**INFORMATION SHOWN**

┄┄┄┄┄┄

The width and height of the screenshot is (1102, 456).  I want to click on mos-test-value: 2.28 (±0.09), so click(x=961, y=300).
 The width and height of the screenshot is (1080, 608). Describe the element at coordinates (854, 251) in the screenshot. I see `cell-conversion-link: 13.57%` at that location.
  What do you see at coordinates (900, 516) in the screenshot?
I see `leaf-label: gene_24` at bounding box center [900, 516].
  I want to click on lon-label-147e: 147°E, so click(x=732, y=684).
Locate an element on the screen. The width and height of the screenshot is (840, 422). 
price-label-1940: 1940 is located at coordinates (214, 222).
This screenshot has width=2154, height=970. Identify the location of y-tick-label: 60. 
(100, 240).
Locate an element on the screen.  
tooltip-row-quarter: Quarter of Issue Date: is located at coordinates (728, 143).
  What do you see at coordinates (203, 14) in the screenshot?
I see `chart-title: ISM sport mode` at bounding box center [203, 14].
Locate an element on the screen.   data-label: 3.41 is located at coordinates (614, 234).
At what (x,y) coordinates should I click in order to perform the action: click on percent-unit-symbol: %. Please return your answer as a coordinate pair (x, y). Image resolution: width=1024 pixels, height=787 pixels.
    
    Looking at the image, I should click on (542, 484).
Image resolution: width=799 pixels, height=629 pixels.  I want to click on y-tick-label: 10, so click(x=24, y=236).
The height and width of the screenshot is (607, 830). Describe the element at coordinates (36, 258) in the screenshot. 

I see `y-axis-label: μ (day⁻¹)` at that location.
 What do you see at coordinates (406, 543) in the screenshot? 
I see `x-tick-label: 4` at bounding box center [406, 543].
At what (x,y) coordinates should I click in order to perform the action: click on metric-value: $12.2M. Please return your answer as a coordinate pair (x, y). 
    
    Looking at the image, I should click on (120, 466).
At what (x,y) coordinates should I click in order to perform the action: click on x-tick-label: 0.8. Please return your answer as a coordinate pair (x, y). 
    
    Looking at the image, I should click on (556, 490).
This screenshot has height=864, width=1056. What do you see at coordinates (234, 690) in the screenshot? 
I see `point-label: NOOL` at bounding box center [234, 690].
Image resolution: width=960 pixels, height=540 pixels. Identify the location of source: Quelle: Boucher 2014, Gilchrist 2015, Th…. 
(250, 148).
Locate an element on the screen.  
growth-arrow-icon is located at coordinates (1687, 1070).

┄┄┄┄┄┄

**EXERCISE**
Rewrite all of the records above, replacing "Image resolution" with "Screen size" everywhere and leaving everything else as it is.

**ANSWER FOR THIS EXERCISE**
The width and height of the screenshot is (1102, 456).  I want to click on mos-test-value: 2.28 (±0.09), so click(x=961, y=300).
 The width and height of the screenshot is (1080, 608). Describe the element at coordinates (854, 251) in the screenshot. I see `cell-conversion-link: 13.57%` at that location.
  What do you see at coordinates (900, 516) in the screenshot?
I see `leaf-label: gene_24` at bounding box center [900, 516].
  I want to click on lon-label-147e: 147°E, so click(x=732, y=684).
Locate an element on the screen. The width and height of the screenshot is (840, 422). 
price-label-1940: 1940 is located at coordinates (214, 222).
This screenshot has width=2154, height=970. Identify the location of y-tick-label: 60. 
(100, 240).
Locate an element on the screen.  
tooltip-row-quarter: Quarter of Issue Date: is located at coordinates (728, 143).
  What do you see at coordinates (203, 14) in the screenshot?
I see `chart-title: ISM sport mode` at bounding box center [203, 14].
Locate an element on the screen.   data-label: 3.41 is located at coordinates (614, 234).
At what (x,y) coordinates should I click in order to perform the action: click on percent-unit-symbol: %. Please return your answer as a coordinate pair (x, y). Screen size: width=1024 pixels, height=787 pixels.
    
    Looking at the image, I should click on (542, 484).
Screen size: width=799 pixels, height=629 pixels.  I want to click on y-tick-label: 10, so click(x=24, y=236).
The height and width of the screenshot is (607, 830). Describe the element at coordinates (36, 258) in the screenshot. 

I see `y-axis-label: μ (day⁻¹)` at that location.
 What do you see at coordinates (406, 543) in the screenshot? 
I see `x-tick-label: 4` at bounding box center [406, 543].
At what (x,y) coordinates should I click in order to perform the action: click on metric-value: $12.2M. Please return your answer as a coordinate pair (x, y). 
    
    Looking at the image, I should click on (120, 466).
At what (x,y) coordinates should I click in order to perform the action: click on x-tick-label: 0.8. Please return your answer as a coordinate pair (x, y). 
    
    Looking at the image, I should click on (556, 490).
This screenshot has height=864, width=1056. What do you see at coordinates (234, 690) in the screenshot? 
I see `point-label: NOOL` at bounding box center [234, 690].
Screen size: width=960 pixels, height=540 pixels. Identify the location of source: Quelle: Boucher 2014, Gilchrist 2015, Th…. 
(250, 148).
Locate an element on the screen.  
growth-arrow-icon is located at coordinates (1687, 1070).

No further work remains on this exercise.